So Middlemarch is a breath of fresh air. I have dog-eared my copy of the book to death, though I am only half-way through. I may yet find the end disappointing, but I rather doubt it. My only unhappiness is that I am reading a second hand copy which has already been underlined and bracketed by the previous reader, so I have to resort to flourescent pink marker to distinguish my favorite parts from his/hers.


Here are a few of my favorite passages, which may provide fodder for future blogs.

We mortals, men and women, devour many a disappointment between breakfast and dinner-time; keep back the tears and look a little pale about the lips, and in answer to inquiries say, "Oh, nothing!" Pride helps us; and pride is not a bad thing when it only urges us to hide our own hurts -- not to hurt others.



.. . for we all of us, grave or light, get our thoughts entangled in metaphors and act fatally on the strength of them.


To have in general but little feeling, seems to be the only security against feeling too much on any particular occasion.


I especially like the last one, prone as I am to feeling too much on most occasions.
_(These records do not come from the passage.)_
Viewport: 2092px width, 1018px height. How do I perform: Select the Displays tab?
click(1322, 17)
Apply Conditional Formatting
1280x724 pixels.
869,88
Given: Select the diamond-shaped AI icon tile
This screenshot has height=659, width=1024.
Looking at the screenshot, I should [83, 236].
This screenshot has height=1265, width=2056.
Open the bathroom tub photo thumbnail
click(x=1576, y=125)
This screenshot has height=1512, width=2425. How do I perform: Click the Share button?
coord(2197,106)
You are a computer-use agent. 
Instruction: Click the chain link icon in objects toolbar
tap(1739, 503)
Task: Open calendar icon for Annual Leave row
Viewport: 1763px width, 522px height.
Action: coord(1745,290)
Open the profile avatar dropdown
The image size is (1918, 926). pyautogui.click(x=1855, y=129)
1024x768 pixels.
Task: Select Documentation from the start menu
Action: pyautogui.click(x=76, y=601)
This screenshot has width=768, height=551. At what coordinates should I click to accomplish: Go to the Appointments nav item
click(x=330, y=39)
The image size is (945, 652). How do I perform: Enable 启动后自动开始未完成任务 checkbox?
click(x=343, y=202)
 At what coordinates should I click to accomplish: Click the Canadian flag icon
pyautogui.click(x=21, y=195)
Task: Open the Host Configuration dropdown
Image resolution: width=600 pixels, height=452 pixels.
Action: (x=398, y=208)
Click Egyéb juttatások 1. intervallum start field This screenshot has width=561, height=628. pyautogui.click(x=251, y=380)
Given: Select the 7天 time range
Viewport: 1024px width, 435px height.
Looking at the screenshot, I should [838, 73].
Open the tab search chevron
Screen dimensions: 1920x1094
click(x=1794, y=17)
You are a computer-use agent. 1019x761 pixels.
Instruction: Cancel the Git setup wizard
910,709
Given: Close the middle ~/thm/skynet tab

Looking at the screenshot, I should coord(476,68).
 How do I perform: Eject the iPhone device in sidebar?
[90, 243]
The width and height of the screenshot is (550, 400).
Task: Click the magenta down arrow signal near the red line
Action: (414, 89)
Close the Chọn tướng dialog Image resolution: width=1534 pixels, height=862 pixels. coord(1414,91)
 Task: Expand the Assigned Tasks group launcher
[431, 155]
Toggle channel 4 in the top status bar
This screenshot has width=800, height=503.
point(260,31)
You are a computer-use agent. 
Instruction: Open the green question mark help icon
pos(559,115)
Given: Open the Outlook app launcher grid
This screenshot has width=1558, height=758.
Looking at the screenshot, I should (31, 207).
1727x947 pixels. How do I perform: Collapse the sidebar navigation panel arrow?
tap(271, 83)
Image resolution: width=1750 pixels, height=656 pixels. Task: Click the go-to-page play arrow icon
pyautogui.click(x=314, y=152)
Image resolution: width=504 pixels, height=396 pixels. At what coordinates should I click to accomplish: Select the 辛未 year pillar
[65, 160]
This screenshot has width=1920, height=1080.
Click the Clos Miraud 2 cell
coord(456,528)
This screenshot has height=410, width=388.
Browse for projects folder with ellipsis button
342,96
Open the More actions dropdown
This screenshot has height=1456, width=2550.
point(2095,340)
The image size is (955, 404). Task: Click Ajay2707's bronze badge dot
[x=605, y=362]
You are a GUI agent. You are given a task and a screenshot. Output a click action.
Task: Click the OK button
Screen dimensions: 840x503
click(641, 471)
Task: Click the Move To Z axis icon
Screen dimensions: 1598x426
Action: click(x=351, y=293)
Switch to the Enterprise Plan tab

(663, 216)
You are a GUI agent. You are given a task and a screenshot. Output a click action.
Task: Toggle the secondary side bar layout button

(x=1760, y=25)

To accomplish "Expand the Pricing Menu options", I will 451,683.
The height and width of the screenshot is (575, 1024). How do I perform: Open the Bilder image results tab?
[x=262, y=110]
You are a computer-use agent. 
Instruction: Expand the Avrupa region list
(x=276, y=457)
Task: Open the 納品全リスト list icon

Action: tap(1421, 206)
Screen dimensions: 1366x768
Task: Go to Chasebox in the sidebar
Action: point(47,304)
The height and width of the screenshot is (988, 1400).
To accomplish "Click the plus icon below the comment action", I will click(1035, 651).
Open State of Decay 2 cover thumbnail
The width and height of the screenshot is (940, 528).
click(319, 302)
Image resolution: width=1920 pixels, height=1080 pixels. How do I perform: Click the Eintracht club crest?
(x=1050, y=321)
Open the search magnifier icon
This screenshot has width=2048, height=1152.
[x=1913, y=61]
Maybe that is, indeed, better than the alternaive.


Thursday, January 08, 2009

Conversation with Ivy, when she was six

Iy just turned 8 and would probably be embarrassed if she knew I was posting this. She probably knows the answers to these questions by now, but I just came across these quotes I jotted down when she was much younger, and thought they were worth pondering.




Are you trying to trust God or are you trusting God?


Are cows black with white spots or white with black spots?


If numbers go on forever, does someone have to be making up names for them all the time? Who does that? Is there a company that does that?


How do mermaids go to the bathroom?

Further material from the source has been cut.